Above Byrne’s column—with its emphasis on Republican disagreement—was one by George Will that contradicted him. Will observed that the Republican Party “under the beneficent influence of the tea party has never been more ideological or more ideologically homogenous.” (Will didn’t explain why a party so ideological should run the country. Maybe he doesn’t think it should.) He went on to fault Obama for immaturity and to suggest Mitt Romney could win in November by weaning away from Obama voters “who like the idea of him but not the results of him. As Holman W. Jenkins of the Wall Street Journal astutely writes, ‘Obama’s great political talent has been his knack for granting his admirers permission to think highly of themselves for thinking highly of him.'”

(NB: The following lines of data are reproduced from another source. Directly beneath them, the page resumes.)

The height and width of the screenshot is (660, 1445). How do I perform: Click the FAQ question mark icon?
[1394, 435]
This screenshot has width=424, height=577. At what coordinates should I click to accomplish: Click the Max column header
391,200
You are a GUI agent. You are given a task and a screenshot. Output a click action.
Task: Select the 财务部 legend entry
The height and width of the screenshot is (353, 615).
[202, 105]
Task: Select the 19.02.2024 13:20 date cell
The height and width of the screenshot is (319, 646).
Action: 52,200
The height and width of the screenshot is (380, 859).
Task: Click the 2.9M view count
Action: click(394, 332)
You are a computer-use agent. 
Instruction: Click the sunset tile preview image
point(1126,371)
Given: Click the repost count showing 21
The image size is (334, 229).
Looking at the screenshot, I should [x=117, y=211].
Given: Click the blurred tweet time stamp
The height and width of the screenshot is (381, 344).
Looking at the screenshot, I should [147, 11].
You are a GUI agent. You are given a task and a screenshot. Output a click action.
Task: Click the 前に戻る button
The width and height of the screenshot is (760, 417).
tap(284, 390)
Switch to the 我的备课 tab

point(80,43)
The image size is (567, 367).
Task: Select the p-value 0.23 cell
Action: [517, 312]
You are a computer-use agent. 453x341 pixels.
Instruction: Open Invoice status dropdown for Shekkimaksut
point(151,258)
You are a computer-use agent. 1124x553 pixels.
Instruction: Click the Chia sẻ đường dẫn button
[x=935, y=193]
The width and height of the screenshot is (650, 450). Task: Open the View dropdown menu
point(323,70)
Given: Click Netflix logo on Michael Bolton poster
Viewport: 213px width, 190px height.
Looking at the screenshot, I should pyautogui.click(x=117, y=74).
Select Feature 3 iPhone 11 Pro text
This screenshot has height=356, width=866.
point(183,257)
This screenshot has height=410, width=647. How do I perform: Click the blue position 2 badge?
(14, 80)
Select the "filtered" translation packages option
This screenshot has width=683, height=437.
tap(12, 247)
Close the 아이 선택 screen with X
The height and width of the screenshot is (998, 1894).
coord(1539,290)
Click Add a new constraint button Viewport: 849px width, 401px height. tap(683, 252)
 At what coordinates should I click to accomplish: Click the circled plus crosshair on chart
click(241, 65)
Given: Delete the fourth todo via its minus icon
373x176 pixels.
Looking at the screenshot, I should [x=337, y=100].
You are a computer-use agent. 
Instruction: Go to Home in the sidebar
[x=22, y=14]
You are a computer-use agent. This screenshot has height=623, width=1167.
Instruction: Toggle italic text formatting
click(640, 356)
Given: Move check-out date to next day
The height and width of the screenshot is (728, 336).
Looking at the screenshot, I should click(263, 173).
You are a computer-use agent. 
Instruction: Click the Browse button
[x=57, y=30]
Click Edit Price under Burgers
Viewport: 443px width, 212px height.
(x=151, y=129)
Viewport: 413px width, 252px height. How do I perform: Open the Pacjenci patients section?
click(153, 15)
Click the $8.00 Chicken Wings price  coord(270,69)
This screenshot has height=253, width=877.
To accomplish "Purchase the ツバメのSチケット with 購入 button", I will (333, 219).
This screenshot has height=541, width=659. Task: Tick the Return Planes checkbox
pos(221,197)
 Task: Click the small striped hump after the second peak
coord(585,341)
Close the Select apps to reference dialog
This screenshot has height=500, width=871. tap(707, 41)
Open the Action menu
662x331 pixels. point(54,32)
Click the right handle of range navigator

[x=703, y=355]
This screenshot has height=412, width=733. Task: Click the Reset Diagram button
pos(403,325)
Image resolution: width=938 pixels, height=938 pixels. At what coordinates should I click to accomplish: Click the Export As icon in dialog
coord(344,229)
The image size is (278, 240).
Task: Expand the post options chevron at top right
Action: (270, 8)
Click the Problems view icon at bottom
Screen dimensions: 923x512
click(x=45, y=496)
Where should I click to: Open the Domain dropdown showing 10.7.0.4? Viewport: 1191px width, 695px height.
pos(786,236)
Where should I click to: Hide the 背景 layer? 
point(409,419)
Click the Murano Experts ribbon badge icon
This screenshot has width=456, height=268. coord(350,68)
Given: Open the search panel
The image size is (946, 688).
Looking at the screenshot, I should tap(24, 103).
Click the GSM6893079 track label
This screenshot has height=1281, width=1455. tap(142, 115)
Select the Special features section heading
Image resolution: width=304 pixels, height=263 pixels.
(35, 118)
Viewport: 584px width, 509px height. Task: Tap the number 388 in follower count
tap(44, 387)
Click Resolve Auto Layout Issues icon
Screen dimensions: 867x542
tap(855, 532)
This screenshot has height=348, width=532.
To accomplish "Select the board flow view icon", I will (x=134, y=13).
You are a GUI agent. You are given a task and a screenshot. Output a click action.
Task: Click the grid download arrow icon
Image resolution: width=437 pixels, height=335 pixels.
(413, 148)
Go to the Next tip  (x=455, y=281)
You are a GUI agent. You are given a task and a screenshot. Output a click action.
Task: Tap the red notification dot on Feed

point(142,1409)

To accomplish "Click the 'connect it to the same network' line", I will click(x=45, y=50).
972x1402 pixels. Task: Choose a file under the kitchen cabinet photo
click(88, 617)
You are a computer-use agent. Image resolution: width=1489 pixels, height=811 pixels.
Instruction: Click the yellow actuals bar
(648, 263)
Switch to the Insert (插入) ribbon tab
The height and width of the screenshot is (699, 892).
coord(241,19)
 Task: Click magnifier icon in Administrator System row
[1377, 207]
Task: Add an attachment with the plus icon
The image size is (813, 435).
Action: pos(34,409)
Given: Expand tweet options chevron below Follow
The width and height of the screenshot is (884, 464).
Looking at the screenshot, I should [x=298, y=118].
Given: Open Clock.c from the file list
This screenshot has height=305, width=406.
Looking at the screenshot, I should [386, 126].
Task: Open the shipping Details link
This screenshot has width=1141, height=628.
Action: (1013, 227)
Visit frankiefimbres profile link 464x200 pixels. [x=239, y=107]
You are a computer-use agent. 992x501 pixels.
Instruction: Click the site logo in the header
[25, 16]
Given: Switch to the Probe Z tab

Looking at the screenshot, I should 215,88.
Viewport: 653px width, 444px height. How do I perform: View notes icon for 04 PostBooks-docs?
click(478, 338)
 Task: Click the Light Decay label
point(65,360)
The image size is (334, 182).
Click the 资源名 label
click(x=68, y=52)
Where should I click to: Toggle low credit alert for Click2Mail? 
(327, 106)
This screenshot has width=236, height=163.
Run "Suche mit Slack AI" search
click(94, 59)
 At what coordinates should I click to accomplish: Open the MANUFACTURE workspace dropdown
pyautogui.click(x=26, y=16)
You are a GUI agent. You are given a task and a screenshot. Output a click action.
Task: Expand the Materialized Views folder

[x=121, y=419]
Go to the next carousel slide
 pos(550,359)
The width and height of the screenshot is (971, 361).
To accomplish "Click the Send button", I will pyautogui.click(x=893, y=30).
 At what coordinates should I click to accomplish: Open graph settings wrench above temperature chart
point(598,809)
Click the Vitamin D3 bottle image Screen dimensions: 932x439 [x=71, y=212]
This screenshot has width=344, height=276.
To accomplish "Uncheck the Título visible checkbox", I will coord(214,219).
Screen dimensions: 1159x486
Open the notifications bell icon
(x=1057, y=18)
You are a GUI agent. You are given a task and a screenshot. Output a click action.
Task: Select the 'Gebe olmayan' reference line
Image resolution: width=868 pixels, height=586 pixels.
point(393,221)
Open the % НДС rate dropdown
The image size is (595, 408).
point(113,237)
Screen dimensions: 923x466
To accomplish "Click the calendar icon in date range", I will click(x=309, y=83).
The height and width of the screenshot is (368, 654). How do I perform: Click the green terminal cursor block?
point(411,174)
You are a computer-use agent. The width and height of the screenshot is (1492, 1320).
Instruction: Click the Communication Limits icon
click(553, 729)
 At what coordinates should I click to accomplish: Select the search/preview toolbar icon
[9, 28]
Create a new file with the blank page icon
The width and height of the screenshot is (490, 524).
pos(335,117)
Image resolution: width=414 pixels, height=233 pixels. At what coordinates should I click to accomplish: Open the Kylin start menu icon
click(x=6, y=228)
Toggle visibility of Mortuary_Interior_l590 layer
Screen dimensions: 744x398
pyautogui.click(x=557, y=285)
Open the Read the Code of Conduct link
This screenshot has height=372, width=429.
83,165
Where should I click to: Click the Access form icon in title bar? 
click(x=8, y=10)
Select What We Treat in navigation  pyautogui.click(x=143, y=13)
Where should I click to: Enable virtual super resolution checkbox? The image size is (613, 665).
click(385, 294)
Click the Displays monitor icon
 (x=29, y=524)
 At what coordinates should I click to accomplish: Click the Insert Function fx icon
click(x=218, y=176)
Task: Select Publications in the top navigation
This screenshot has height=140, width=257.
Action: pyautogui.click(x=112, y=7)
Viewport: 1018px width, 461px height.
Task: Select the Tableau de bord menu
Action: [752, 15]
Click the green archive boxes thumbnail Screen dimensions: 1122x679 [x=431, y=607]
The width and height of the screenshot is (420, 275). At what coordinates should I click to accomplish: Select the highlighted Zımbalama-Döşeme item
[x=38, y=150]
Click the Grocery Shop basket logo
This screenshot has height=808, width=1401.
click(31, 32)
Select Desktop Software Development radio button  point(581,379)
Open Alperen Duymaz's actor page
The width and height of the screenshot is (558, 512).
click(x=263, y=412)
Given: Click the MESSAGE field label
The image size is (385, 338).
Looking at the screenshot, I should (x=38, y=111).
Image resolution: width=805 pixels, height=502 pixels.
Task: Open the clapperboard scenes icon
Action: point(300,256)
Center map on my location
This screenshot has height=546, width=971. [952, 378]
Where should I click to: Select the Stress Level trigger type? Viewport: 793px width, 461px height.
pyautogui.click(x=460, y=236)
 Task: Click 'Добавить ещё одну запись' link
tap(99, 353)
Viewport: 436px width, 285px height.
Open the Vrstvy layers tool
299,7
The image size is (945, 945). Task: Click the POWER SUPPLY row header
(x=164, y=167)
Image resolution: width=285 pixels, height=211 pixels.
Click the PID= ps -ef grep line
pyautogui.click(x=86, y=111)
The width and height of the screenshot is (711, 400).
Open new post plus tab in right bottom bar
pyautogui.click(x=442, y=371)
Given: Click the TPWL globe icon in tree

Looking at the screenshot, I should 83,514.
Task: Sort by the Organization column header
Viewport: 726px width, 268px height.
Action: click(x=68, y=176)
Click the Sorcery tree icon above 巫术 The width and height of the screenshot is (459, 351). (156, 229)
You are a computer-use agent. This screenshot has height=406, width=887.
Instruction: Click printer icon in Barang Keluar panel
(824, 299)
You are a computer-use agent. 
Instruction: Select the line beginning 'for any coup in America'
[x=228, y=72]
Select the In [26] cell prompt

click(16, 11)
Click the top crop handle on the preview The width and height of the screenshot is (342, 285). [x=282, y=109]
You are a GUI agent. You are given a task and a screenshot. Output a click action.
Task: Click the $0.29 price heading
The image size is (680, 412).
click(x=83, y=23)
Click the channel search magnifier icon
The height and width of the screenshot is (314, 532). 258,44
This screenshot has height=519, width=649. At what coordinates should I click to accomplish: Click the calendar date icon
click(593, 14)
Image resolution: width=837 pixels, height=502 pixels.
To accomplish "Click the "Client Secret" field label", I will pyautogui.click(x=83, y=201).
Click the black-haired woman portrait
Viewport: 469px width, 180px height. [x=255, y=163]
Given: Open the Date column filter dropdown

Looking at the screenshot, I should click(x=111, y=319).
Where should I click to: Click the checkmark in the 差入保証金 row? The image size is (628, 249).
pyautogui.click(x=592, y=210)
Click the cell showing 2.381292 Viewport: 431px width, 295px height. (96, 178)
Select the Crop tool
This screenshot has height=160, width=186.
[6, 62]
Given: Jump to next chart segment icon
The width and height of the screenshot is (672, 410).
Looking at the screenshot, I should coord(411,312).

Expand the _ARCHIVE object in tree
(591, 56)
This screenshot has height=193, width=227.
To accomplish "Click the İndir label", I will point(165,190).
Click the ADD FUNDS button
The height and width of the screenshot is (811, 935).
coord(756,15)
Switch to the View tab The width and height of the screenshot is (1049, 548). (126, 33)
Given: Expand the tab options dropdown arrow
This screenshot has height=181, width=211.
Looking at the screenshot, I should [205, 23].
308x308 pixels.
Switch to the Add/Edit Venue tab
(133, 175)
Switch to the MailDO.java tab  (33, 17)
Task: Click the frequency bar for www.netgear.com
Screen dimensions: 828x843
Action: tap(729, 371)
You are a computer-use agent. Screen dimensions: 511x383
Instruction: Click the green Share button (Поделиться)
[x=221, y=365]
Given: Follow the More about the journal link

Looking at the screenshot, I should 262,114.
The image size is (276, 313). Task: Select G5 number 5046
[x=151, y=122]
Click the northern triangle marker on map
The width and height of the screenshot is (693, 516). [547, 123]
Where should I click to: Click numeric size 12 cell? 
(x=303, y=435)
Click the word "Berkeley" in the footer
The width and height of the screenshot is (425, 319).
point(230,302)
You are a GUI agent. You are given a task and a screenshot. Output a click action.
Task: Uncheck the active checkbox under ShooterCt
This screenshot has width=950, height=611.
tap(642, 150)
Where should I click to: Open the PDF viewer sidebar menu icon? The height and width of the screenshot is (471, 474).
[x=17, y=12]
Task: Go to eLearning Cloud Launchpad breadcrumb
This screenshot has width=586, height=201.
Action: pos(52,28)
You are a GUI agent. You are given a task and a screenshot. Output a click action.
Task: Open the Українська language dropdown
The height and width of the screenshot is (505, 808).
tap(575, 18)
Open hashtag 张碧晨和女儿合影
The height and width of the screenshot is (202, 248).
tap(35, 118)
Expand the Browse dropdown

Again a superior mind was missing the point. If Obama supporters think highly of themselves, it’s because they measure themselves against the birthers and bigots, the jaw-dropping nincompoops like Todd Akin and boastful connivers like Mike Turzai, who are still so stuck on the idea that Barack Obama is president that they can’t move past it. Mitt Romney cracks jokes about birth certificates because in the company he keeps those jokes still get laughs.

On the same day that Byrne’s and Will’s columns were published in the Trib, Steve Huntley laid out in the Sun-Times the voters’ choice as simply one between “the affable guy who can trade jokes with you in the unemployment line or the stiff character who would actually put you back to work.” I agree with Huntley that if Romney can make the election seem as simple as that he’ll win; but the election isn’t that simple, and no one knows it better than Huntley, who is transfixed by the vicious and slimy campaigning. Where Huntley falls a little short, in my view, is in his single choice of the Democrats as the culprit. In recent columns devoted to exposing the iniquity of Democratic attempts to distract voters from Obama’s “bankrupt economic policies,” Huntley’s written of “Democratic smear tactics,” “baseless drivel,” “bilge,” the “sultry season of mudslinging,” “dirty small ball,” “Mediscare falsehoods,” and “gutter politics.”

His language and obsessiveness make it a little harder than it should be to distinguish Huntley, a seasoned pundit, from some of the foam-lipped Obama haters. I do not think we can expect Huntley to ask hard questions about the state of the Republican Party.

I turned from Huntley to the New York Times and finally came across a piece of writing worth reading. It was Brooks again, but something had gotten to him. He’d obviously awakened laughing or screaming and then written a column called “The Real Romney.” Brooks called his piece “the definitive biography and a unique look into the Byronic soul of the Republican nominee.”

“Romney was a precocious and gifted child,” Brooks wrote. “He uttered his first words (‘I like to fire people’) at age 14 months, made his first gaffe at 15 months and purchased his first nursery school at 24 months. The school, highly leveraged, went under, but Romney made 24 million Jujubes on the deal.”

And so forth. And so on. “I am not normally a David Brooks fan, at all, but this is hilarious,” someone commented on Facebook. “Whoa,” commented someone else. “He’s being bitchy to EVERYBODY lately.”

Brooks, who soon after reverted to form, was probably just having a good day. Some say he wasn’t so much making fun of Romney as he was chiding the standard media critique of Romney. Whatever. His giddy, bitchy scorn came as a tonic. When high-minded pundits blow smoke they blind themselves. A nasty election deserves nasty commentary.